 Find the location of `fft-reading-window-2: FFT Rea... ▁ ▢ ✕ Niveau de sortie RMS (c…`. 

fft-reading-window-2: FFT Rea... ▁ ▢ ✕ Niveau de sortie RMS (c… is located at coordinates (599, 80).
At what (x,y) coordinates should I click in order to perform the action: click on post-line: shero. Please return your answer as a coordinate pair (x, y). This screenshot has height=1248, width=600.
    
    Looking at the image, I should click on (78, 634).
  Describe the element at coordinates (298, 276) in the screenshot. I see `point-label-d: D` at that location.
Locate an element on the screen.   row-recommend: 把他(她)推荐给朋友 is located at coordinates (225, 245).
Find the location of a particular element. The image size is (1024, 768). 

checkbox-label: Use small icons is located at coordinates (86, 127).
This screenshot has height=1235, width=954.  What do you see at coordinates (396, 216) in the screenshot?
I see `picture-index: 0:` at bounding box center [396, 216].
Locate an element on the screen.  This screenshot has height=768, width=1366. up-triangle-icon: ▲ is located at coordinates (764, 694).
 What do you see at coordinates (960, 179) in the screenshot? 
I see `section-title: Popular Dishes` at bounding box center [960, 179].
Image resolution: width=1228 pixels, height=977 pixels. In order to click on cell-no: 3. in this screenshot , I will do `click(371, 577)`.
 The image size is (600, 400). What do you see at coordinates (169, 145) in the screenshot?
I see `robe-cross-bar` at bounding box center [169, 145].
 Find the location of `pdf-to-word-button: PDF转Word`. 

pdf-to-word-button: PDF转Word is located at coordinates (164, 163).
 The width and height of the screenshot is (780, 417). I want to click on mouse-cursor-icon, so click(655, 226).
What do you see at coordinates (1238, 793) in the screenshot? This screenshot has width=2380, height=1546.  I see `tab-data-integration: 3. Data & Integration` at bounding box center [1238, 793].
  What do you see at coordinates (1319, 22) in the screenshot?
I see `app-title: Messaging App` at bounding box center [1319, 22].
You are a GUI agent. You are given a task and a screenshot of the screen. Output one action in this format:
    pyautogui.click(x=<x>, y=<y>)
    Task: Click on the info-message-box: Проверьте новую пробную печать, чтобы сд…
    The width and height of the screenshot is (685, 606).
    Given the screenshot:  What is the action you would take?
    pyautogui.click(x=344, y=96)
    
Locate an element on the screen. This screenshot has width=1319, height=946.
══════════════════════════════
# Exercise
Copy the items verbatim, taking the stretch from the line containing "coordinates (225, 245)." through the line containing "checkbox-label: Use small", both lines included.

# Answer section
Locate an element on the screen.   row-recommend: 把他(她)推荐给朋友 is located at coordinates (225, 245).
Find the location of a particular element. The image size is (1024, 768). 

checkbox-label: Use small icons is located at coordinates (86, 127).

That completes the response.